Twentieth-Century Pleasures – Robert Hass

Hass’ essays are amazing. He obviously loves what he’s talking about and often brings in life experience and family to illustrate his points.

In the essay ‘Images’ Hass looks at Haiku. Haiku seems to be the ultimate image-based poetry (even though form is also very important). The essay starts by looking at evidence of family activity: The towels drying on the fence, the note left by the daughter. These are images that are full of meaning to Hass as a parent but he says:

I had written about beach towels drying on a fence at the end of August in the early morning heat. I think it pleased me as much as anything I wrote last year, but I knew that it had seemed slight to everyone who had seen it. I had somehow not gotten it right.

Hass’ honesty in his own failing is endearing. He goes on to suggest that if he’d taken the image to Basho, he would have been accused of trying too hard to say unusual things.

This is something to keep in mind about images: is the image still interesting out of context? I feel that this image for Hass is loaded with family and holiday; an understanding that readers do not necessarily associate with towels drying on a fence.

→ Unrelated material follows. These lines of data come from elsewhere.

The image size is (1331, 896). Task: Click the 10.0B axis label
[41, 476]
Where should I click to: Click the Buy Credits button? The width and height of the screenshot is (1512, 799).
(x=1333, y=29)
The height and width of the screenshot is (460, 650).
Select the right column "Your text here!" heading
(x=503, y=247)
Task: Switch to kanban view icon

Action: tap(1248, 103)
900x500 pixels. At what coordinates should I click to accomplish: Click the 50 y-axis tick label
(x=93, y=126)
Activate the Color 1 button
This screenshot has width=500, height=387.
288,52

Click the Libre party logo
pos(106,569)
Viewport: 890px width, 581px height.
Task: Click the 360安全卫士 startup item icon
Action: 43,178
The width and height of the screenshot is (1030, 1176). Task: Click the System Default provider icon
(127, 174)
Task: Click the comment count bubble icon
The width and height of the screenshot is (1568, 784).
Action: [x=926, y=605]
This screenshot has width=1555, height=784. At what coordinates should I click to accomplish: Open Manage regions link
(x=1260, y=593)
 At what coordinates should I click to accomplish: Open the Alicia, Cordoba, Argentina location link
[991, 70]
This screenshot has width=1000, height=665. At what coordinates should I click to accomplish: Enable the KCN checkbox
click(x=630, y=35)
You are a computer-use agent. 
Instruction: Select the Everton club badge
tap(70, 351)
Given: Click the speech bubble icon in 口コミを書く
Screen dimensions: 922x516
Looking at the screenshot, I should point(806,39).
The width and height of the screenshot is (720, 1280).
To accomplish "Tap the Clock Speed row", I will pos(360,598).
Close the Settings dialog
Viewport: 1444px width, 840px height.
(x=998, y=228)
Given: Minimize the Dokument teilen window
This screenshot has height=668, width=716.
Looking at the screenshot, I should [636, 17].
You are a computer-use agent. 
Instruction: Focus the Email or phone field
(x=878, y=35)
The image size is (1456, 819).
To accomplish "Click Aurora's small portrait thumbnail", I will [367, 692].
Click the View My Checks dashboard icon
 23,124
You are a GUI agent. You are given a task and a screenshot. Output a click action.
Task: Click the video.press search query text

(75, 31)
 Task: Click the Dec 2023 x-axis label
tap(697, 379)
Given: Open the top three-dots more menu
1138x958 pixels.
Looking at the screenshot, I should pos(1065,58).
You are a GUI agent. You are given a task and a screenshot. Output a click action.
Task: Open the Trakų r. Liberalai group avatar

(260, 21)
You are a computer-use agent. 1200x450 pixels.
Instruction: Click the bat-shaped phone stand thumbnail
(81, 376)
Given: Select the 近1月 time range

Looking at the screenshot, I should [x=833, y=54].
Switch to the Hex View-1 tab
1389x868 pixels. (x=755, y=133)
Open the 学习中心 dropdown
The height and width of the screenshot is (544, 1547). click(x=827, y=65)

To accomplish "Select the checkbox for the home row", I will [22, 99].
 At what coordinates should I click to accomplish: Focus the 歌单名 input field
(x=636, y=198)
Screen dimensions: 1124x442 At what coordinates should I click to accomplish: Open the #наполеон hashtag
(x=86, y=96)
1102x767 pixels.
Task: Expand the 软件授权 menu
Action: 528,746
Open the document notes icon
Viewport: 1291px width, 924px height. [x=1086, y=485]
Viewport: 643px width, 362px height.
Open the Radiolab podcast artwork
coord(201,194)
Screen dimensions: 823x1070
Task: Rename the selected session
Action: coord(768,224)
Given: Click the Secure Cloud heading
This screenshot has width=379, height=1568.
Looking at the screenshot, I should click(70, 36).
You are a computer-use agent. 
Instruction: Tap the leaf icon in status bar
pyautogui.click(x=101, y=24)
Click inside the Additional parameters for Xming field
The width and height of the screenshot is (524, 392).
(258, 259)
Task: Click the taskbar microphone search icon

But then it is these associations that give images more power. Hass talks about a Buson poem:

Apprentice’s holiday:
hops over kite string,
keeps going.

It is important to know that Apprentice’s holiday is associated with kite-flying and that it was a day people learning trades were given to go and visit family. Knowing this makes the action of hopping over the string and carrying on (presumably to visit family) so purposeful, and the way the string is tight suggests a whole image of the flying kite – even though we never see the kite. Similar associations can be made in Haiku as the seasons are often suggested by the colour of things: yellowing fields, blossom, snow and so forth.

‘One Body: Some Notes on Form’ again starts with a family memory. The essay is concerned with how form works with intention in poetry to create a sense or feeling. Hass writes “I am thinking of the form of a poem, the shape of its understanding. The presence of that shaping constitutes the presence of poetry.” He says it is not the tone, image or qualities of the content that create or shape the poem into existence, but form.

I found this essay so interesting and quite complicated. I’m not sure I totally understand form in this sense, as it is different to using rhythm or sound-making. I am, however, thinking quite consciously about form in terms of how a poem feels and looks on the page. If the poem is set in a wide landscape, I try to give the poem the space to fill this, often with longer lines and shorter stanzas.

Another thing I’m interested in is rhythm. In ‘Listening and Making’, Hass talks about the purpose of rhythm and how patterns can be made and broken according to content and theme. He writes that it is not the syllables or length of a line, but the amount of stresses that creates the rhythm. He looks at some cases where the pattern is created by stresses and pauses and then inverted at the end. For example, the metric pattern of Yeats’ lines

When you are OLD and GREY/ and FULL of SLEEP

And NODding by the FIRE,/ TAKE DOWN this BOOK

And SLOWly READ,/ and DREAM of the SOFT LOOK

Your EYES HAD ONCE,/ and of their SHAdows DEEP.

is

2/2

2/3

2/3

3/2

where the pattern is reversed in last line. Hass says “Life and death, odd and even are the terms of play.” I find this fascinating that the rhythm would be so connected with the themes of this poem. I wonder how consciously the poet creates and distorts these patterns or if it is something that just sounds right in the writing. It does seem that there should be a physical shift in the poem if the poem has shifted to a different place thematically. Often it is the change in rhythm that alerts the change in tone.

Line length is important when looking at rhythm, so that a line does not carry too many pauses, which could drag. In this sense, line breaks should occur where the stresses fit, and not necessarily where length, content or syllables are concerned.

Form and function appear crucial when looking at poetry this way. And why not? A poem should surely be created meaningfully with images, rhythm and form that suit the purpose and add up to its shaping and coming into being.